Most rigid chimney liner sections are made of nonmagnetic, series 304 or series 316 stainless steel. Unlike the flexible stainless steel liner, rigid pipe comes in sections and is usually round in shape and one to four feet long and five to ten inches or more in diameter. The most common wall thickness is 24-guage (0.024 in.) or 22-guage (0.029 in.) stainless steel.
The seam running down the length of each liner sections is factory sealed. Individual liner sections are joined together with the crimped, male end facing down. Stainless steel pop rivets and stainless steel screws secure the joints.
Pop rivets are recommended by most manufacturers since screws may work themselves loose from the expansion and contraction of the liner. Usually rigid relining jobs are supported at the bottom of the chimney or at the thimble area.
Stainless steel tee sections are used at the thimble and clean out areas. Rigid stainless steel liners can expand several inches during heating. To accommodate for this expansion the liner moves up and down in a sleeve at the top of the chimney.

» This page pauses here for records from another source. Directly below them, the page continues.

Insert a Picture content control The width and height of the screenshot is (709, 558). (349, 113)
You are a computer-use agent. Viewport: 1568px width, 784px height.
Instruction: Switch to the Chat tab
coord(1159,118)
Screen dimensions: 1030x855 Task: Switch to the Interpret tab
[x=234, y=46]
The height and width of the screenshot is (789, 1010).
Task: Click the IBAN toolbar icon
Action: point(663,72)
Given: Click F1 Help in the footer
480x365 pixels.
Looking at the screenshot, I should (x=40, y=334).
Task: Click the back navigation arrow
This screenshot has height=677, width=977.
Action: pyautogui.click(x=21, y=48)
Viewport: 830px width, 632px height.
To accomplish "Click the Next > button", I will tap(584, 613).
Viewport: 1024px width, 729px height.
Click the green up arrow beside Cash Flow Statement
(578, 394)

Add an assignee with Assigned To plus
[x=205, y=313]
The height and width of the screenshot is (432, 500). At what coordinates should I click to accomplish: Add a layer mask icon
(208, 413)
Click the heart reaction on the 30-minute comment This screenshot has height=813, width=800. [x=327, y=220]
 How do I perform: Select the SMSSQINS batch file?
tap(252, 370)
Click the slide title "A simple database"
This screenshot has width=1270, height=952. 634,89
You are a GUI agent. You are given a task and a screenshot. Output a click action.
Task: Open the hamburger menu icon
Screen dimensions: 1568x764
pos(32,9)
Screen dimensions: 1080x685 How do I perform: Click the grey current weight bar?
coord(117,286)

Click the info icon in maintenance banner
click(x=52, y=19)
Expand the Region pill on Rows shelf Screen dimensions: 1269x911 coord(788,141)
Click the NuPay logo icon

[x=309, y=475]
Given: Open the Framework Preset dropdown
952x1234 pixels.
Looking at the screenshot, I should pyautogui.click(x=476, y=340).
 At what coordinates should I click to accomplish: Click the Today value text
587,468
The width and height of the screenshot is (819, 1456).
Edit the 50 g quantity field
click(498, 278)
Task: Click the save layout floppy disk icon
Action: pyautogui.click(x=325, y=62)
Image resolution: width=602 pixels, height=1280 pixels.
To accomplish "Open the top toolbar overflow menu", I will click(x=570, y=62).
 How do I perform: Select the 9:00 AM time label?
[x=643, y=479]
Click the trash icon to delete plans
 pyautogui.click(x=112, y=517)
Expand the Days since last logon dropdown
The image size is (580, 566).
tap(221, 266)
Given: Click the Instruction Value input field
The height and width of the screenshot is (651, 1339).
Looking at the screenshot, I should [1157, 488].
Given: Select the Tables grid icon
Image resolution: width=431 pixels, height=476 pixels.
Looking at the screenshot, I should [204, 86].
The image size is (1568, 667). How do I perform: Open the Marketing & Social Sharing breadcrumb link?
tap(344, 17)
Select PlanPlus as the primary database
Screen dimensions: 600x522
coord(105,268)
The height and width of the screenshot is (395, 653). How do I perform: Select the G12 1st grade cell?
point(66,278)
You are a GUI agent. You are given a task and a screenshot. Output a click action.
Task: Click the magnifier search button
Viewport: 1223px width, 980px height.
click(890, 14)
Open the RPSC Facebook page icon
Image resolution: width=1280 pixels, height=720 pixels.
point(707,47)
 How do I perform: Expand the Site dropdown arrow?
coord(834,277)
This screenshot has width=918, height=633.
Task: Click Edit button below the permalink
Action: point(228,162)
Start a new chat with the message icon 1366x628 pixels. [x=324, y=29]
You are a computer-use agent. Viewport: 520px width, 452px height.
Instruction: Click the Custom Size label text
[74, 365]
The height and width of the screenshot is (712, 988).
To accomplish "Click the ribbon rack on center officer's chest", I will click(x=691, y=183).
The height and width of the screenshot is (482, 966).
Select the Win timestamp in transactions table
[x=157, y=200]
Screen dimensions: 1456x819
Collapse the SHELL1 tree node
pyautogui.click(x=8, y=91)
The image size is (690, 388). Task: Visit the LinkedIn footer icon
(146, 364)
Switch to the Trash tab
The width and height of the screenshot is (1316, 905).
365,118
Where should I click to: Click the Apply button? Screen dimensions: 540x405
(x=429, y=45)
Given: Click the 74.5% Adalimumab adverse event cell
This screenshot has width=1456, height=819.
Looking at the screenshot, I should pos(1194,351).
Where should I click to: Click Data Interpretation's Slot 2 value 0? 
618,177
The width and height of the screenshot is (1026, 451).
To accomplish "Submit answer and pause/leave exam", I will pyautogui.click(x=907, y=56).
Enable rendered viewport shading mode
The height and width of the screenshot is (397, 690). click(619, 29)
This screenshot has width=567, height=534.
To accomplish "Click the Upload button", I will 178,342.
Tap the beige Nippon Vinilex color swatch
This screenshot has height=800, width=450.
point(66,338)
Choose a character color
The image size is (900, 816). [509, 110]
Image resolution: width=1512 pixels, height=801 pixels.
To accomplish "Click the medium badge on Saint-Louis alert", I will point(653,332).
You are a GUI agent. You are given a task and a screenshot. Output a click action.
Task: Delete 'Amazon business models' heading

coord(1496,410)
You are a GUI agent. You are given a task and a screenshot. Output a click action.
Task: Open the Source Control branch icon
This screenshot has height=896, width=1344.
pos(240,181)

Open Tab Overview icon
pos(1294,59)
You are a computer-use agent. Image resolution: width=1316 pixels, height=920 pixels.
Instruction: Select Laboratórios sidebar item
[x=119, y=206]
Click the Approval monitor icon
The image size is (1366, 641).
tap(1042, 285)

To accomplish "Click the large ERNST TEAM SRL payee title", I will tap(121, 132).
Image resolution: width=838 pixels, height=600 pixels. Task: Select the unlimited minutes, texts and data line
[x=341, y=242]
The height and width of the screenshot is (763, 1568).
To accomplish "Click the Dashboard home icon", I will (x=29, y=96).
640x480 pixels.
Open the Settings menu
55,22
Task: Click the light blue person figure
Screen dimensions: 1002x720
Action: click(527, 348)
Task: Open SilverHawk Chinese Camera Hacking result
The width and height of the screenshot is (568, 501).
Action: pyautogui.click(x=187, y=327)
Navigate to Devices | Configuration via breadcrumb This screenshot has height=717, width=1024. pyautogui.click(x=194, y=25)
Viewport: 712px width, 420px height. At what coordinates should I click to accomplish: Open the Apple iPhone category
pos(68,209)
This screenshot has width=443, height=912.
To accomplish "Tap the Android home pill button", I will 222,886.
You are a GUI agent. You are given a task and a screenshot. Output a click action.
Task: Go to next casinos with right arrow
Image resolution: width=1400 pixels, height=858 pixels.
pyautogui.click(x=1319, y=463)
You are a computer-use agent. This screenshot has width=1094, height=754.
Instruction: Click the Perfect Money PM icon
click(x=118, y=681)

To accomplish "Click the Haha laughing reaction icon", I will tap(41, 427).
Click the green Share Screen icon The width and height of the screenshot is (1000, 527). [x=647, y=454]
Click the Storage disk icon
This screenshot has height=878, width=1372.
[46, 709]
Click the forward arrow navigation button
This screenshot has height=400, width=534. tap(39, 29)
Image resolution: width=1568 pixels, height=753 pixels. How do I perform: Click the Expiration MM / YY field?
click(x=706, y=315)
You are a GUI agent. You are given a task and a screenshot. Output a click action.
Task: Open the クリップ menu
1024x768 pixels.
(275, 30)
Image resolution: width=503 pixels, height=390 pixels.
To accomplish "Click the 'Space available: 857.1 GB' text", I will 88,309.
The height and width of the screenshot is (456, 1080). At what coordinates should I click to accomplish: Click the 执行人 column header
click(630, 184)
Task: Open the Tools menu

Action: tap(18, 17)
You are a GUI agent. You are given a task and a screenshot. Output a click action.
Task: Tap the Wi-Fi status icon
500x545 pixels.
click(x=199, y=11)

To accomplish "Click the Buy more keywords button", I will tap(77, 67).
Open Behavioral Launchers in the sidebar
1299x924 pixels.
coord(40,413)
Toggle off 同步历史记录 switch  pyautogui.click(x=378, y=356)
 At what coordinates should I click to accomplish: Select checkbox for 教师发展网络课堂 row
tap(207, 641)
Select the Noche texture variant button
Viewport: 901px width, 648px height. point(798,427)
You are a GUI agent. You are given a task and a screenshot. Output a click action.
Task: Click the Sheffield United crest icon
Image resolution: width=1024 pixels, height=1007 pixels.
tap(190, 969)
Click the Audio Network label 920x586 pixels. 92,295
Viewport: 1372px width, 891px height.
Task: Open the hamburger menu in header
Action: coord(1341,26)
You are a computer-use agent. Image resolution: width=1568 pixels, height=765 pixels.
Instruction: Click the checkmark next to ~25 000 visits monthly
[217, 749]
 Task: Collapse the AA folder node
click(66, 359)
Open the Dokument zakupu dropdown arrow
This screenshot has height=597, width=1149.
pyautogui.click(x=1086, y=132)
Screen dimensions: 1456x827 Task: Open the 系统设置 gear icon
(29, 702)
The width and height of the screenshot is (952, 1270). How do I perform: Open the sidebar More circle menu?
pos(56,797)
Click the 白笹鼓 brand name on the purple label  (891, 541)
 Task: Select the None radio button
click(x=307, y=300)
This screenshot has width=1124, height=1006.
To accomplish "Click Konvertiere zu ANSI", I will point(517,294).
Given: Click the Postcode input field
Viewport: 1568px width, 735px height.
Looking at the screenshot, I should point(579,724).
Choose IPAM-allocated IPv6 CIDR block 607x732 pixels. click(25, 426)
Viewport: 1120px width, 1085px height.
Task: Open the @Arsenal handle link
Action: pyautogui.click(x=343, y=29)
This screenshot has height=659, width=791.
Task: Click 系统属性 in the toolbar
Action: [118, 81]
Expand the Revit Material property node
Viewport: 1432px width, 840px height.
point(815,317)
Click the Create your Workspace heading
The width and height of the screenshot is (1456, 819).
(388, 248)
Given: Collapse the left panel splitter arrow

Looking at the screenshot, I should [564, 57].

A storm collar over the rigid pipe prevents moisture from entering the chimney along the outside of the liner. The area around the rigid liner at the top of the chimney, the area in between the rigid liner and the flue, is sealed with a stainless steel top plate. This top plate serves 2 purposes. first it seals of the flue area and prevents water or any other foreign substance to enter in the chimney. Second, the top plate combined with a support clamp maintain the liner position in the chimney
The use of rain caps are recommended for use on chimneys with stainless steel liners. It can be very important to have the most efficient venting possible.
A smooth walled rigid liner offers the most efficient venting due to the decreased turbulence. You can shape it to take full advantage of every cubic inch and offer maximum draft. It can be shaped into rectangular, square or oval.